第二章 囚われた噂

プロローグ

 藤堂雄也(とうどうゆうや)が、異世界――エレシスへと飛ばされてからが数週間が経過した。

 失踪直前に唯一の肉親である祖父を亡くしたこともあり、後追い自殺なのではないかと疑われたが遺体が見つかるわけもなく、気づけば雄也の話題は時の流れに埋もれていった。

 関わりの薄い者から順々に行動をやめ、今でも積極的に捜索を続けているのは幼馴染である峰岸空(みねぎしそら)と彼女の両親だけだ。空は雄也の姿を最後に見た人物でもあり、最も深い関係でもあった。

 自分に黙っていなくなるわけがない。また、自殺をするはずもないと。

 ならば、彼は何かに巻き込まれて自分の前から姿を消した。助けなければならない、と。

 しかし、情報は集まらない。地球上にいないのだから、当然の結果である。


「雄也、どこに行ったの……」


 藤堂家のリビングを掃除をしている空がポツリと呟く。

 もしかしたら、返事があるかもしれないとの淡い希望は静寂が打ち砕く。これも繰り返された行為だ。

 万が一の時のために合鍵を預かっている空は、定期的にやってきては掃除をしている。彼がいつ帰ってきても良いように。

 初めは心配より怒りの方が大きかったが、いつしか唯々と不安が心を占める様になってきた。


「だめだめ、私がしっかりとしないと」


 溢れてきた涙を隠すように首を左右に振る。その動きにポニーテールが遅れてついてくる。

 幼少期に比べ、長く艶やかな黒髪は邪魔になるため、基本的に縛っていた。空としてはショートカットでも良いのだが、雄也の好みに合わせて伸ばしているのだ。

 男勝りな性格もあり、長らく男友達の様につるんでいた二人だが、気づけば空は雄也の事を異性として意識していた。

 理由はあったかもしれないし、なかったのかもしれない。少なくとも劇的な出来事などなかった。

 だからこそ、彼女は強く押すことができなかったのかもしれない。そんな彼女のささやかなアピールが髪を伸ばすことであった。
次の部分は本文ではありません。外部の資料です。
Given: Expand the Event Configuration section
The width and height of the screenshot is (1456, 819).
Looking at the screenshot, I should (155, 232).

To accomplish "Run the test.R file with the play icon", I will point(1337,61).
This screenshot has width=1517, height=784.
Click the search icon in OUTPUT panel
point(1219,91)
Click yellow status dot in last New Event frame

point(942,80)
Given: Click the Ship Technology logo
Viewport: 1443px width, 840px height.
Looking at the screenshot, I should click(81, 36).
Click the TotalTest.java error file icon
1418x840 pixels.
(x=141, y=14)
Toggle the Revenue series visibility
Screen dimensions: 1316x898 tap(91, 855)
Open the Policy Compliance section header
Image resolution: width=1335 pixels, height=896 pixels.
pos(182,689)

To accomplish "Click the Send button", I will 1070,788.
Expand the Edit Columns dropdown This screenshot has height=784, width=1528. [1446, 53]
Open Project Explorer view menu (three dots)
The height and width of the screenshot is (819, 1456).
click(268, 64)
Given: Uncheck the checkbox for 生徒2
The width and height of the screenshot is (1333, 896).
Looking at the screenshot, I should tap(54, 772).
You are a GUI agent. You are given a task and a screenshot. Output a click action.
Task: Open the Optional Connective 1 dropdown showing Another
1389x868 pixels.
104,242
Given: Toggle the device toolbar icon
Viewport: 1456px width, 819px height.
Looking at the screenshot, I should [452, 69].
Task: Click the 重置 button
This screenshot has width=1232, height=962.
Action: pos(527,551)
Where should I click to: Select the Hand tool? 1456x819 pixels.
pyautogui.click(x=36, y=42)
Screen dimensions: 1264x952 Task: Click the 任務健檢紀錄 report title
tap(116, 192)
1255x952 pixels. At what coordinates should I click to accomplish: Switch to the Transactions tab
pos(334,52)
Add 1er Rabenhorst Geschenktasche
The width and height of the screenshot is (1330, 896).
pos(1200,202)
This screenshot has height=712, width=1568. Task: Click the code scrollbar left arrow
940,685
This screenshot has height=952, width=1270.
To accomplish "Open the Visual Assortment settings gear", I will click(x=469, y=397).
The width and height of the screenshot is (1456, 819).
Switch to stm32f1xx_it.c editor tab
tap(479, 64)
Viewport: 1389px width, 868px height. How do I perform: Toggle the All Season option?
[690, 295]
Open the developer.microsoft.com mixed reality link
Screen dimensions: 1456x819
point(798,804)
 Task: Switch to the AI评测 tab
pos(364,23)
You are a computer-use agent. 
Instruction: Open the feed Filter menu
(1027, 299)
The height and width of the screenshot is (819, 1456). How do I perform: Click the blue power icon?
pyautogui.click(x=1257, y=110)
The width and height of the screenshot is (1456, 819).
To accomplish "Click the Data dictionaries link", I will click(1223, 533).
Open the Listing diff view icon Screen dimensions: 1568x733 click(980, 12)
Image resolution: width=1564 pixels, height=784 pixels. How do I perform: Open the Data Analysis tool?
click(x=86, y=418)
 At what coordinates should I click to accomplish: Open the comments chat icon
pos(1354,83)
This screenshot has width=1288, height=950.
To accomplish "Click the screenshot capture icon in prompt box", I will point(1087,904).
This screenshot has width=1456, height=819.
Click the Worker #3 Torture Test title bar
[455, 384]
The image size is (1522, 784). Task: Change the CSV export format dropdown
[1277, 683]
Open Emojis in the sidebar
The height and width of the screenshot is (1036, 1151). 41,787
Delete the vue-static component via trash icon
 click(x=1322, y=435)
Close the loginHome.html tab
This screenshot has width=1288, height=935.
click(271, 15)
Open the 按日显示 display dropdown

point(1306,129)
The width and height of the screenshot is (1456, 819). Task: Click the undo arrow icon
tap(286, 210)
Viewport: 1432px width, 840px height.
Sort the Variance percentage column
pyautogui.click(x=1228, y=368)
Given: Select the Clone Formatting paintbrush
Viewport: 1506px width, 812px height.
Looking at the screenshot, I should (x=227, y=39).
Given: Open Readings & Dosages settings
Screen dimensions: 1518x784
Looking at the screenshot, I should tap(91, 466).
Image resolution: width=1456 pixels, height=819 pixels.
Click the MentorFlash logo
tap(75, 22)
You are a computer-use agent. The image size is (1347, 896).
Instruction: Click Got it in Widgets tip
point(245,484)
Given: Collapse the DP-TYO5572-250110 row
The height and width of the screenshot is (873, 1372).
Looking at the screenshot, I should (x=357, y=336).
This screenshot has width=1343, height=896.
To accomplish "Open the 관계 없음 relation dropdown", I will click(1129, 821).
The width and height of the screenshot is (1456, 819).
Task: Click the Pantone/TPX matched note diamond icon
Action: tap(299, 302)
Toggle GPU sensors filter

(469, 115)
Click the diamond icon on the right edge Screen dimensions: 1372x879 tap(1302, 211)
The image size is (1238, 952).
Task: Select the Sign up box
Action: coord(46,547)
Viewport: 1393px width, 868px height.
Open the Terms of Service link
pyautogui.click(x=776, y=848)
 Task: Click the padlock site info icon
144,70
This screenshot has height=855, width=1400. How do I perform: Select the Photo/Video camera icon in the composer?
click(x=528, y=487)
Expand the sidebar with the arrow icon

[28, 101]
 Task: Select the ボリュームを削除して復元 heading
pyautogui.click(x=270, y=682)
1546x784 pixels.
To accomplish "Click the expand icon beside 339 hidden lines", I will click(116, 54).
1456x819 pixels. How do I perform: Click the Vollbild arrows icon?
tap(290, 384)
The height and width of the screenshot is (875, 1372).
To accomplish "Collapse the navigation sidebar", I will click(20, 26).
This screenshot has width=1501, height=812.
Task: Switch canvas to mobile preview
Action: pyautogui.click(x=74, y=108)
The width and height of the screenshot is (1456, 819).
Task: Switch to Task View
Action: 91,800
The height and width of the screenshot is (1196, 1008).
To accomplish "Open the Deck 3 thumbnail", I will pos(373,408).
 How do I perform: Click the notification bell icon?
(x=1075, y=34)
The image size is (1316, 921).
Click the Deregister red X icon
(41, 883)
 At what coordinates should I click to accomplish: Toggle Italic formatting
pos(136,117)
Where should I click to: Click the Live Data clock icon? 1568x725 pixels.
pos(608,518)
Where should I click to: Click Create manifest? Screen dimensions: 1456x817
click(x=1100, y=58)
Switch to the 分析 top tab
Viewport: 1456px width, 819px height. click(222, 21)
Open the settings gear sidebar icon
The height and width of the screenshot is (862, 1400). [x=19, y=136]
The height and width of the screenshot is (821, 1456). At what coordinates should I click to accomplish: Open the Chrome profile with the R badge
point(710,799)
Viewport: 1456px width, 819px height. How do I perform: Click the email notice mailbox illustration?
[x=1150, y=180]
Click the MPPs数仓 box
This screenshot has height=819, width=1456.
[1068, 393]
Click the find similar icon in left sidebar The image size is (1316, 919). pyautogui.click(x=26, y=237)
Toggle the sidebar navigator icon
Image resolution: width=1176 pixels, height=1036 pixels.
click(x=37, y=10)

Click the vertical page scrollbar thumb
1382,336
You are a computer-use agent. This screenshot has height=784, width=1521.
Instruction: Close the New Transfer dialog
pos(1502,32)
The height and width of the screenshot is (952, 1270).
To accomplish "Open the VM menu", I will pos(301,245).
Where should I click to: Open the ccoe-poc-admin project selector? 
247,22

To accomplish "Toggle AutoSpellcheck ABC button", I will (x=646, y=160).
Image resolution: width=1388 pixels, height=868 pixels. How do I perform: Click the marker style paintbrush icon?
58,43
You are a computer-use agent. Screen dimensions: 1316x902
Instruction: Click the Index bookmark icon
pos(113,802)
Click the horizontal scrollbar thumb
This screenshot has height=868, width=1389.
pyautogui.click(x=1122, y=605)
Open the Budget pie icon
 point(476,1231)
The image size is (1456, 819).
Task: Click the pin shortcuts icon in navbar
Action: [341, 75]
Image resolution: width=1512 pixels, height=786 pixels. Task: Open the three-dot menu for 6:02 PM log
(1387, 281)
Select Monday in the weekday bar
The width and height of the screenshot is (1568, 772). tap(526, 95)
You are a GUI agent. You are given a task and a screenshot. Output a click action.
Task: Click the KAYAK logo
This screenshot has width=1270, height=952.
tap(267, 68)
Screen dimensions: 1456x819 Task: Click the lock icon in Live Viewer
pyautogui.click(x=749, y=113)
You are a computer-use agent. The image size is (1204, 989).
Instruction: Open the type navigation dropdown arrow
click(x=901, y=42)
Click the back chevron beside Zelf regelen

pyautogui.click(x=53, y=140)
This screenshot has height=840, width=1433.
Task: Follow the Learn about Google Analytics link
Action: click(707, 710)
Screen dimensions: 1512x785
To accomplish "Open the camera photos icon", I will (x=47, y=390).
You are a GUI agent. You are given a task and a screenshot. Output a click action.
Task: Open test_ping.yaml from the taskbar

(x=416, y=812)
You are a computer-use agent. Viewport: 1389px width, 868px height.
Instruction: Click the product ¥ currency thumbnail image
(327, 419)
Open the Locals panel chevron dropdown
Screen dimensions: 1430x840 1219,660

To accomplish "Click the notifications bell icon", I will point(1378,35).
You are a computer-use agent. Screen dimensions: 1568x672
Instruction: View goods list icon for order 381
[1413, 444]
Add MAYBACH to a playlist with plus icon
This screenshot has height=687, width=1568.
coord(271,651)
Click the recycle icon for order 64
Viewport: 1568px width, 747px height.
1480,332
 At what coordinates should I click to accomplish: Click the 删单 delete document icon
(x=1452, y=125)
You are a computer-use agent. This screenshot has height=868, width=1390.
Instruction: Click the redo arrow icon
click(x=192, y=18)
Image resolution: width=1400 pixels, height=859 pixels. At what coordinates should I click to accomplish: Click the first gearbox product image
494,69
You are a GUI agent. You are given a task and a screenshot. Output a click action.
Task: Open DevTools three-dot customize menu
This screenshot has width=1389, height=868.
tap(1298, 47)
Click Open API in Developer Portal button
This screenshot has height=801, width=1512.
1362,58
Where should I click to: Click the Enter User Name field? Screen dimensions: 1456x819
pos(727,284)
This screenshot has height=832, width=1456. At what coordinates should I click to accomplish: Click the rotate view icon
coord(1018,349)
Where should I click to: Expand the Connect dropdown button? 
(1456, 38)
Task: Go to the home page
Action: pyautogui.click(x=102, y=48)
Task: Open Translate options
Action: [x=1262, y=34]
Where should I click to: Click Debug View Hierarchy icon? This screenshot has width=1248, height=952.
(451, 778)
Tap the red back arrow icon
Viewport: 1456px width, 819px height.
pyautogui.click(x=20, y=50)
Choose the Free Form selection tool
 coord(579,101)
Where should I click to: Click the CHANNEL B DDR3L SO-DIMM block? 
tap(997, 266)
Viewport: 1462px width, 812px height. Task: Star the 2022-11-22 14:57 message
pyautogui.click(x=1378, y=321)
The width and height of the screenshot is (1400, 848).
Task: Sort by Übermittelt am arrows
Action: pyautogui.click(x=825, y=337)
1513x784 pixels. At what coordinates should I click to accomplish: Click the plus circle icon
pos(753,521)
 その想いは雄也の失踪を機に、いよいよ抑えきれない物となってしまう。


『……で…………いで……い……』

「え……声?」


 どこからか聞こえてきた謎の声の出どころを探す。

 家の中ではない。外からだ。

 空はサンダルを履き、周囲を警戒しつつ、おそるおそる庭を探し始める。


『お……こ…………ち……おいで』

「おい、で……」


 一部とは言え、ハッキリと聞こえた事で空耳でないことを悟る。

 緊張からか喉を鳴らす。しかし、歩みは止めない。

 この声は雄也に繋がっている。彼女には漠然とした確信があった。

 常識が邪魔をしてきた一つの考え、


 ――雄也はこの世界にはいないのではないか。


 驚くべきことに、彼女は正解へとたどり着いていた。

 故に、彼女は家へとやってきていたのだ。何かあるのであれば、ここしかないと。


「蔵……」


 空が知る限り、開いていることはなかった。


 雄也がいなくなったその日から開いている。


 答えはわかりきっていた。

 勇気をふり絞り、蔵の中へと足を――。